■ Work instruction ■
Filter the entries below, keeping only lines with "badge".

■ Records shown ■
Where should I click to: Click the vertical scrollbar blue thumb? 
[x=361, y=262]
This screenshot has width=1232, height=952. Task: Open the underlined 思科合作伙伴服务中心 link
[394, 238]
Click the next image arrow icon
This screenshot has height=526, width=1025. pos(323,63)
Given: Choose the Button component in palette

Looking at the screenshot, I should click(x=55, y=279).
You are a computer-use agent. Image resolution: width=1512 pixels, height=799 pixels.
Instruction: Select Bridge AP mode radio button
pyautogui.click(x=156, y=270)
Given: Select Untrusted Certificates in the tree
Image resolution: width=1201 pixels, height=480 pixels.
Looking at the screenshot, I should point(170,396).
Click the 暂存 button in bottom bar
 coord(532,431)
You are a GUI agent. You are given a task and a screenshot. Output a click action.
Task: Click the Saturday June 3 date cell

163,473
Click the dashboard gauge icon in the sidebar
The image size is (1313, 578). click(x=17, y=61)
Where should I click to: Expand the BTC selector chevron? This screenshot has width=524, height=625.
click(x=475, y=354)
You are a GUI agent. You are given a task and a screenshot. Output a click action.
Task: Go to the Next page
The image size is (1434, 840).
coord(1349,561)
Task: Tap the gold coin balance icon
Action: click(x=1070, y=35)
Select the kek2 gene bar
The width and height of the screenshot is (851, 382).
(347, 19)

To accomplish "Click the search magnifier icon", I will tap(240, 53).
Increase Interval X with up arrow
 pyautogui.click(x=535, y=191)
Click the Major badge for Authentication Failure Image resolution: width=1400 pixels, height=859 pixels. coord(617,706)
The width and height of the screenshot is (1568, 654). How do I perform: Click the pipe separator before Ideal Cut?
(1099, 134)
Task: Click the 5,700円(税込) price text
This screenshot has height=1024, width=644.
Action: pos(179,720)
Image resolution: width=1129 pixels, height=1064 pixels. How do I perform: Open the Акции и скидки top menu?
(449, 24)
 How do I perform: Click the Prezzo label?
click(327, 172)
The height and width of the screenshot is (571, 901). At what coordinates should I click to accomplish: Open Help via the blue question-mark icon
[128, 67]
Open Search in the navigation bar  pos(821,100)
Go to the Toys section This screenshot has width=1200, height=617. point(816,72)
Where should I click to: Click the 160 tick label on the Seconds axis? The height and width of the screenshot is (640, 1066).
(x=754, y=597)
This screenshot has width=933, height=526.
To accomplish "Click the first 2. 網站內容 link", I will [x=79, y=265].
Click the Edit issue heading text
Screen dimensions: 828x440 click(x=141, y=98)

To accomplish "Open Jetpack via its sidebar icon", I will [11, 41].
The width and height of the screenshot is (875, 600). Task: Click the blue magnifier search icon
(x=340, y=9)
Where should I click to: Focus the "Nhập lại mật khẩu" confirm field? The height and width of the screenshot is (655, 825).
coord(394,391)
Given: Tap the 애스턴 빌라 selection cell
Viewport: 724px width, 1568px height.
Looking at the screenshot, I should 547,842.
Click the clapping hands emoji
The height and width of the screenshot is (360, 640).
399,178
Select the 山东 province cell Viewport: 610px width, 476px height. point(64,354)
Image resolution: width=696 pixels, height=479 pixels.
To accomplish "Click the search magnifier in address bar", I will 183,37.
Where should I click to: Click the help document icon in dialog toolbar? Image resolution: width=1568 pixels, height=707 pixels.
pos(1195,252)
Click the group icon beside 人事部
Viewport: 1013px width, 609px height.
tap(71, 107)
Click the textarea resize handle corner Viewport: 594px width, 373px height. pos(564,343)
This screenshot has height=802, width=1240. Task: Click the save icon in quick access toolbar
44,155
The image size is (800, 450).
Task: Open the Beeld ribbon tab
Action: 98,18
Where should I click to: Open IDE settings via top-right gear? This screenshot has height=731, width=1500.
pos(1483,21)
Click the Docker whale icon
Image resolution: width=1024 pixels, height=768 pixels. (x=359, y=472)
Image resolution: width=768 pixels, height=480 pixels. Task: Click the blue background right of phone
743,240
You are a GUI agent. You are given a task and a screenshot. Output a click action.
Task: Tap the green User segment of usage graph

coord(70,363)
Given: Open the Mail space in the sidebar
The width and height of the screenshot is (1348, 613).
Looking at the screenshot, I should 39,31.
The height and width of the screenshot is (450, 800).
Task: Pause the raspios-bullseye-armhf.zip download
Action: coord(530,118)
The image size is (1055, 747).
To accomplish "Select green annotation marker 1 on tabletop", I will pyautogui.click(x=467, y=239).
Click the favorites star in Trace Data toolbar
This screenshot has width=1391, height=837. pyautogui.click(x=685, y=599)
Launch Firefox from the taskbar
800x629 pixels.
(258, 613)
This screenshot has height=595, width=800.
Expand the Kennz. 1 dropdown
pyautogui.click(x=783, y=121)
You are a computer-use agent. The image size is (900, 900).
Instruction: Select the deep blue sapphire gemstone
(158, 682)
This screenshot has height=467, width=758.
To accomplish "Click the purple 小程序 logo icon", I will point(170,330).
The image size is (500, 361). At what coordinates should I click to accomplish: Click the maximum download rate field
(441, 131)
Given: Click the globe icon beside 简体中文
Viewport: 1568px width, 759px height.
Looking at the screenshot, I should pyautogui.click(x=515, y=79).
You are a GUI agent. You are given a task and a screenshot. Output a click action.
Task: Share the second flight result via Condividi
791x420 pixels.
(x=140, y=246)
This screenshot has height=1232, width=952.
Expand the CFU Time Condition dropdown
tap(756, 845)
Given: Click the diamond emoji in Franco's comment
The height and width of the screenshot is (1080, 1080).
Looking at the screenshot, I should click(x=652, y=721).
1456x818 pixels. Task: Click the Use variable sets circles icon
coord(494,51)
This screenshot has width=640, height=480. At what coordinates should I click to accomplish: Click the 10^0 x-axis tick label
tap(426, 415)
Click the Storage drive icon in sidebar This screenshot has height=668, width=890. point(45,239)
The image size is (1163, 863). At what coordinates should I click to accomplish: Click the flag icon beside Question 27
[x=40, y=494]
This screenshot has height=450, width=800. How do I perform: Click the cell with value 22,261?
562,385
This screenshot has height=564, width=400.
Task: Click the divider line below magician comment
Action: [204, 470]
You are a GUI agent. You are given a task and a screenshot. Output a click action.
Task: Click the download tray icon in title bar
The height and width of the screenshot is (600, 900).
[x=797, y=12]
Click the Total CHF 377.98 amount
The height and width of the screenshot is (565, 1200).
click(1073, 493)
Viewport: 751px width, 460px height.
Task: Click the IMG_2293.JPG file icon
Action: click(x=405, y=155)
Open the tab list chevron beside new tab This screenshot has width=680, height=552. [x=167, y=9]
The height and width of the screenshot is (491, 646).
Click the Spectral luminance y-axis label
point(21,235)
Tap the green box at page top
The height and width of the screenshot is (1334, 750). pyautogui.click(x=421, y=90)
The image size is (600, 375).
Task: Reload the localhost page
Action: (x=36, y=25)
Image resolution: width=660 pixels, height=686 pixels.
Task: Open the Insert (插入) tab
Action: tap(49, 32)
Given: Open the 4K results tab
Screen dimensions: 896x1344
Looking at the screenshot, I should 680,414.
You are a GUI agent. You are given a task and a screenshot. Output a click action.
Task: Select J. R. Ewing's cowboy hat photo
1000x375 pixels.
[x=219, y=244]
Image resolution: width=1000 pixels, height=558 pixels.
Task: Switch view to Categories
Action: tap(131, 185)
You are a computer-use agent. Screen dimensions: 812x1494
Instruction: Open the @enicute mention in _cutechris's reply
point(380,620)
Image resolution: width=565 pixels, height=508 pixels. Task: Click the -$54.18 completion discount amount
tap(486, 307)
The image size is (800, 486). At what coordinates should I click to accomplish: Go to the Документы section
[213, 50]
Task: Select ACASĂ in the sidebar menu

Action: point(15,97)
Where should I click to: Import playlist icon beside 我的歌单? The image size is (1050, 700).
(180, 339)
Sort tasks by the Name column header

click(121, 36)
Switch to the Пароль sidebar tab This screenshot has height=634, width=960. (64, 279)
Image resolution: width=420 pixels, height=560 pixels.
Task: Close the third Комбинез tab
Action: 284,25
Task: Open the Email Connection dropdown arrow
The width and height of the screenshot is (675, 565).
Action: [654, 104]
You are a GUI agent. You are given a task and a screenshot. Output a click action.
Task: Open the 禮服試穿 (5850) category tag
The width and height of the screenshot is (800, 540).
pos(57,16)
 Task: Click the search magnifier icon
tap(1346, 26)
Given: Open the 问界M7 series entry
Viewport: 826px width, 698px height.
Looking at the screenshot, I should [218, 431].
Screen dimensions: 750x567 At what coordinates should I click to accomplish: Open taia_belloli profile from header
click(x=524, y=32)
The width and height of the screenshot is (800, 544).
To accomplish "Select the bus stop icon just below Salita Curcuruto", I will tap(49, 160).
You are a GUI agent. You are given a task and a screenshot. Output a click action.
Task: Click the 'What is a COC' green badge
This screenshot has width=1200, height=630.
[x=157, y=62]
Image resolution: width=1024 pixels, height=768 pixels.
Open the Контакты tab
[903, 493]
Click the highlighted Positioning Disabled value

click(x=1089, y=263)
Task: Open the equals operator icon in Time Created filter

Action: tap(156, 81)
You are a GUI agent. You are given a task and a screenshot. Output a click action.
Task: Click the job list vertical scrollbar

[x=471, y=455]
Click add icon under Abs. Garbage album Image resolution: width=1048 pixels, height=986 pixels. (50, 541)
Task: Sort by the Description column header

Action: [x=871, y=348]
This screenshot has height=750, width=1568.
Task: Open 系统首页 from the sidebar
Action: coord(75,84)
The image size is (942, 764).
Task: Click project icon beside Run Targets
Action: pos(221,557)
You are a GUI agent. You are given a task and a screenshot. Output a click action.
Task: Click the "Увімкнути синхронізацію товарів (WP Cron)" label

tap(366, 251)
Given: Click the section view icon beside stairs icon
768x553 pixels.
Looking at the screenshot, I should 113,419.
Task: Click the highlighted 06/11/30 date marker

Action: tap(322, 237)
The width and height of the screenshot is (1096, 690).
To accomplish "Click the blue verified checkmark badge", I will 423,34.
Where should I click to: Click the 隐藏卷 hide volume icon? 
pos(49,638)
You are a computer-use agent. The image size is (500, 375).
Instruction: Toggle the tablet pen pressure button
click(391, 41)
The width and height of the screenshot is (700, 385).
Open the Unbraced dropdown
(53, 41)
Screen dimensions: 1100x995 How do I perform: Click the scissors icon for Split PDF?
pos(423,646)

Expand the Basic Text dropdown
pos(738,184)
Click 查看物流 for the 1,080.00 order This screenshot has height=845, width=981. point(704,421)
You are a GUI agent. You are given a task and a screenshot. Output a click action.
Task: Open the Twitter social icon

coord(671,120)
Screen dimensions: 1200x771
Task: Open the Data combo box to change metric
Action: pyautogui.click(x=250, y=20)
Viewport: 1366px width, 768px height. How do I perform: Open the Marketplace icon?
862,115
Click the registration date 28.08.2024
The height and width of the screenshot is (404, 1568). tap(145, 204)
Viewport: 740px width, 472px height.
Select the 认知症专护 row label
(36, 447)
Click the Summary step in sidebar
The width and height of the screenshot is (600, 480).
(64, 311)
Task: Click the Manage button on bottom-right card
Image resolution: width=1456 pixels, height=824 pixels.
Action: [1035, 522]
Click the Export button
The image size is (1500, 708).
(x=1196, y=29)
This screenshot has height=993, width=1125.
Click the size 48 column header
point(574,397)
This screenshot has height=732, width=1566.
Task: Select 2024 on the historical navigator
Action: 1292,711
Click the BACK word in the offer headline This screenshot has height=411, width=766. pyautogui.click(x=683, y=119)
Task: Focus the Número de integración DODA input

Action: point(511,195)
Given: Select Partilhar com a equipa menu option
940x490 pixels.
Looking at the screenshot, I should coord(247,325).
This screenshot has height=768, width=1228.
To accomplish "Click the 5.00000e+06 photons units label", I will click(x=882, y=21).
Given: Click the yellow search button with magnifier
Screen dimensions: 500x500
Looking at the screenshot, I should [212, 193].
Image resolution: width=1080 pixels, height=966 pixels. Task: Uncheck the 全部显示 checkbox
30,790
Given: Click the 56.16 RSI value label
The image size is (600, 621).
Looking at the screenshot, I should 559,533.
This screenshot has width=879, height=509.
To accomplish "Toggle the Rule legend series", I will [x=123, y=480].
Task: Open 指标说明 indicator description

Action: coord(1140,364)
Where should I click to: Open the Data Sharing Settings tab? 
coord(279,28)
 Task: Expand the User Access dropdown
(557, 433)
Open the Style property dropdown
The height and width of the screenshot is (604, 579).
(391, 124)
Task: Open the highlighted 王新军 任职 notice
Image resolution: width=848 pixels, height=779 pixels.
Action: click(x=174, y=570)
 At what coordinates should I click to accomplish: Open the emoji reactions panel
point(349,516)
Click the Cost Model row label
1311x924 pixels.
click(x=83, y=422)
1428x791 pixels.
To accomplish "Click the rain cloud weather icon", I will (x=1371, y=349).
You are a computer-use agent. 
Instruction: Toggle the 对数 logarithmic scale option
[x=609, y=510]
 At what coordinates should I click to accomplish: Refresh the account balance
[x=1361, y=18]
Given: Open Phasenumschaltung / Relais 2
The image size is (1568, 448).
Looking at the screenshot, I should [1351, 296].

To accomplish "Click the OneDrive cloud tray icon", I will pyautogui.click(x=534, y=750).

■ Final answer ■
Click the Major badge for Authentication Failure Image resolution: width=1400 pixels, height=859 pixels. coord(617,706)
Task: Click the 'What is a COC' green badge
To accomplish "Click the blue verified checkmark badge", I will 423,34.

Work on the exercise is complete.